Pretoria - Stun grenades where thrown at protesting Lonmin mineworkers in an attempt to make them run, the Farlam Commission of Inquiry heard on Monday.
This made it easier for the police to ascertain whether they were carrying weapons, said Lt-Col Duncan Scott.
“What I have picked up from colleagues (police officers who were near the Marikana koppies) is that the strikers that were moving off, regrouped and then started walking again,” he told the commission.
“The explanation I was given was that stun grenades were used to break up the groups and hopefully to get them to start running. It is (more) difficult to conceal weapons when running than just walking away.”
The commission viewed footage of police officers throwing stun grenades from a helicopter.
Evidence leader Matthew Chaskalson said there was little resemblance between what was shown on the video and what a policewoman who threw the grenades had told the commission in a statement.
According to her statement, a group of protesters armed with knobkerries, pangas and guns stormed the police.
“What I would say is that this is what she is saying. We can’t see what she was seeing and it would be very wrong of me to think on her behalf,” Scott responded.
“Obviously, she would need to testify and tell the commission why she was throwing those grenades.”
Chaskalson asked whether Scott had been informed about the incident in which the strikers had “stormed members of the SA Police Service”.
He replied that he had not heard about it.

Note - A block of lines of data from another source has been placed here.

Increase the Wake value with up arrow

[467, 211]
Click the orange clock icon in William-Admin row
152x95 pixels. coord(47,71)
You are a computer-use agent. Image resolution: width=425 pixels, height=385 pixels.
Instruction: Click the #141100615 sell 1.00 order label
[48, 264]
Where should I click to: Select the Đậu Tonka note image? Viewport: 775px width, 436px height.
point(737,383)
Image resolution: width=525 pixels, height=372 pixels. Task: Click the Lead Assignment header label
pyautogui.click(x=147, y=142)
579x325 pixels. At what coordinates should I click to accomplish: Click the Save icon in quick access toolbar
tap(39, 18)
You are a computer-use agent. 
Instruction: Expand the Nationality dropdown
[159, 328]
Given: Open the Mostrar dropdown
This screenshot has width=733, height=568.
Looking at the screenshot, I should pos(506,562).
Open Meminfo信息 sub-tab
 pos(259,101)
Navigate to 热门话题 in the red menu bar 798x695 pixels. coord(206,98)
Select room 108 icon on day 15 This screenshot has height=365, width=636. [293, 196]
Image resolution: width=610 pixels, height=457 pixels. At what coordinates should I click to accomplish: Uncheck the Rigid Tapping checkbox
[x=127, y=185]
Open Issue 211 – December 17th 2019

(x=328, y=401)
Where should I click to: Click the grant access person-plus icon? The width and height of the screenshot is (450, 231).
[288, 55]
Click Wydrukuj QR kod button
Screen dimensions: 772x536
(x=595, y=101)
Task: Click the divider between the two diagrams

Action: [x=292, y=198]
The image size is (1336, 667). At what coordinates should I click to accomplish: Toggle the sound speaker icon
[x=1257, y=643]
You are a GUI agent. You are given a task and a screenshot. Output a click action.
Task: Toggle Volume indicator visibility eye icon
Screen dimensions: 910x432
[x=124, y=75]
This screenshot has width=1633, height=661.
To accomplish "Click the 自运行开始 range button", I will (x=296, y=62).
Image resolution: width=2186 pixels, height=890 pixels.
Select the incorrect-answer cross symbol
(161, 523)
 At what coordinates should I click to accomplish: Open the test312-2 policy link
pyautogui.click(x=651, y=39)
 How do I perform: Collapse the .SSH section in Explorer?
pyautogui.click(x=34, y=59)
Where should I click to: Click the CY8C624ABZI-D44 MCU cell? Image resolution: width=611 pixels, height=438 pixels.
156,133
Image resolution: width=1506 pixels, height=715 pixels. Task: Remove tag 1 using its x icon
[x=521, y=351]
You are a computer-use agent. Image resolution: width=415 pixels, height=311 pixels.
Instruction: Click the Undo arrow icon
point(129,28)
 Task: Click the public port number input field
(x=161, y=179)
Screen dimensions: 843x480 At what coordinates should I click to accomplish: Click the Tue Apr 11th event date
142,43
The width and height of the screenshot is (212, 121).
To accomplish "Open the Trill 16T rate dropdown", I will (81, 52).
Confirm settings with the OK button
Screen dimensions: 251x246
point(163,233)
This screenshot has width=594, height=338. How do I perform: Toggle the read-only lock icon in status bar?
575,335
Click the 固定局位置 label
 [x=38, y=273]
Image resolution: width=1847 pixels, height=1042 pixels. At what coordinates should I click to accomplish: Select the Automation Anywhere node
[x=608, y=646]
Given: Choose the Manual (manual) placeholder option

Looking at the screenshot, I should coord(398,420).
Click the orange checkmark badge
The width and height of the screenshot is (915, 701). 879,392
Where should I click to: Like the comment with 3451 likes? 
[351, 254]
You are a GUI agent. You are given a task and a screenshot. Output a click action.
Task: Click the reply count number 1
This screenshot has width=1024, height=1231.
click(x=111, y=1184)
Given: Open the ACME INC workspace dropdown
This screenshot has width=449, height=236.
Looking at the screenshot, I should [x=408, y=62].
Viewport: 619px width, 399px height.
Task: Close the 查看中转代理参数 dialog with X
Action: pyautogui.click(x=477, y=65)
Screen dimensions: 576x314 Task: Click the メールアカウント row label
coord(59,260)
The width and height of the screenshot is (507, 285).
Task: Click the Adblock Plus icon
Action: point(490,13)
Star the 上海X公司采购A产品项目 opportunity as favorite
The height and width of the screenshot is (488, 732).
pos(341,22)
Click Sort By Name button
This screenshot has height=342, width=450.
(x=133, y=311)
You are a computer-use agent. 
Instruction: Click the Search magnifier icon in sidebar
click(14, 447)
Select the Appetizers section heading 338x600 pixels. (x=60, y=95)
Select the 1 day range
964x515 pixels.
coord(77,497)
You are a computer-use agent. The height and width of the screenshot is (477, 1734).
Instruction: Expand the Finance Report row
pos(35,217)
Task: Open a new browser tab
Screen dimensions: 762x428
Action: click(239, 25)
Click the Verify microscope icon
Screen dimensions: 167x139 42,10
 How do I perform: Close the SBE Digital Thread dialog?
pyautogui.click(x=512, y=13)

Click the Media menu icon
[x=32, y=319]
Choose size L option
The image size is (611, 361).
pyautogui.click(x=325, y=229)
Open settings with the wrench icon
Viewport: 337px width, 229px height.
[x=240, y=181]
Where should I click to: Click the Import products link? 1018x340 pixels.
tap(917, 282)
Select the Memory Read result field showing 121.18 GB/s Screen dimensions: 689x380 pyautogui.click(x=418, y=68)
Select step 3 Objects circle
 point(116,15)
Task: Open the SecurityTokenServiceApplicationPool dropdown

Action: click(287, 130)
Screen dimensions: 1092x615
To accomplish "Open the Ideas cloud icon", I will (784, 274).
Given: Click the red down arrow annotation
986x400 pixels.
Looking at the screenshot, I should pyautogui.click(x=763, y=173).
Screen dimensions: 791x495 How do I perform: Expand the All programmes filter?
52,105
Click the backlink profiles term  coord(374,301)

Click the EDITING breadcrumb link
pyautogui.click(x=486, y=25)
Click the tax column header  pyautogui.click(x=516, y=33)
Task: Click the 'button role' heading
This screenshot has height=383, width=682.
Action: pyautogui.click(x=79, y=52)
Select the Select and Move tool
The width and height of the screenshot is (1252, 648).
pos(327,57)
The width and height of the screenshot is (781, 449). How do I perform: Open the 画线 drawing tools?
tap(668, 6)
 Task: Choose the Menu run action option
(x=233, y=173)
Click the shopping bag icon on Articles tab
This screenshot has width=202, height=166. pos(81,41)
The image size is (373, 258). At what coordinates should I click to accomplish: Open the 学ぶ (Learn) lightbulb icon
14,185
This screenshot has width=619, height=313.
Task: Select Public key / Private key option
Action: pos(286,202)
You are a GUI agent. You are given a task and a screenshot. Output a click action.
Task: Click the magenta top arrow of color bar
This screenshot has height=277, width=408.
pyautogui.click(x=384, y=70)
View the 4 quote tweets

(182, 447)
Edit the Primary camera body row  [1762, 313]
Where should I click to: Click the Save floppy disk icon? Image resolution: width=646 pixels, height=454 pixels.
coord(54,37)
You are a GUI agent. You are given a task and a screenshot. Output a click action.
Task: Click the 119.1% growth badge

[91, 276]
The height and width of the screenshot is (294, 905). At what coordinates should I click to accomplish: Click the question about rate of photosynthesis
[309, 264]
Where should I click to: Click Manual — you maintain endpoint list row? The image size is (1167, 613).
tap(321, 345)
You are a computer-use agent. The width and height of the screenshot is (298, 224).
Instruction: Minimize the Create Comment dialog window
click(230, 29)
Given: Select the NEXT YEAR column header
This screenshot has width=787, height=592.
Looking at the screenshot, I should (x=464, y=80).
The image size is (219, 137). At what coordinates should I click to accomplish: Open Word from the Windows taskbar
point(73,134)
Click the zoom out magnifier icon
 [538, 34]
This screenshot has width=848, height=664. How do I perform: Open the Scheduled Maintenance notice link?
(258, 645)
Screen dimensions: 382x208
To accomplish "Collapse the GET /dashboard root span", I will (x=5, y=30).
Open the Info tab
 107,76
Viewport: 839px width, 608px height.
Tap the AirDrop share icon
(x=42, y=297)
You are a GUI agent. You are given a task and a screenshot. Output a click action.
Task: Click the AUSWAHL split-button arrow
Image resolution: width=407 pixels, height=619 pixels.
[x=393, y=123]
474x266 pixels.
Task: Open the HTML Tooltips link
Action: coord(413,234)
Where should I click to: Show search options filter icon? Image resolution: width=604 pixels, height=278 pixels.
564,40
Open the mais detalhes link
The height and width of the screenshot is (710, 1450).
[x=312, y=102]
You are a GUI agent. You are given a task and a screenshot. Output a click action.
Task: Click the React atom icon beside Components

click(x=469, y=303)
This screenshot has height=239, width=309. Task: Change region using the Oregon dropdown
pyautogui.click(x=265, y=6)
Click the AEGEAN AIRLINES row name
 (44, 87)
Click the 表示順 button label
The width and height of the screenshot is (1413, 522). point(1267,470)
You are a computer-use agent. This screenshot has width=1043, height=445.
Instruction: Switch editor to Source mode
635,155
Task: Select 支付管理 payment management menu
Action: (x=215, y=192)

Scott helped draft the police plan which was to be used to try and disperse and disarm the striking mineworkers. The plan was referred to as the “Scott plan”.
Earlier, the commission's chairman, retired judge Ian Farlam, turned down an application to postpone the public hearings.
Farlam ruled that the continuation of the public hearings would not be prejudicial to the miners who were wounded and arrested during strike-related unrest at Marikana last year.
“Their legal representatives will return to the commission. They will be able to see from the daily transcripts of the evidence led at the commission whether there are questions which they would have asked the witnesses in cross-examination if they had been here,” he said.
“The mere fact that their cross-examination will take place later than it would have done if they had been here all the time can scarcely cause prejudice,” he said.
Farlam said their legal representatives would be given a chance to apply to the commission for certain witnesses to be recalled for further cross-examination if the questions they wished to ask were relevant.
Mpofu, for the miners wounded and arrested during the labour unrest, filed an application for the postponement while he seeks funding for himself and his team.
He has already approached the high court and the Constitutional Court in an attempt to obtain State funding. Both courts have dismissed his application.
Mpofu will appeal the matter in the high court later this month.
The commission, which is sitting in Centurion, is investigating the circumstances surrounding the deaths of 44 people during strike-related unrest around Lonmin Platinum's Marikana operations last year.
Thirty-four people were shot dead, almost all of them striking mineworkers, on August 16, 2012, while the police were trying to disperse them. Ten people, including two policemen and two security officers, were killed in the preceding week.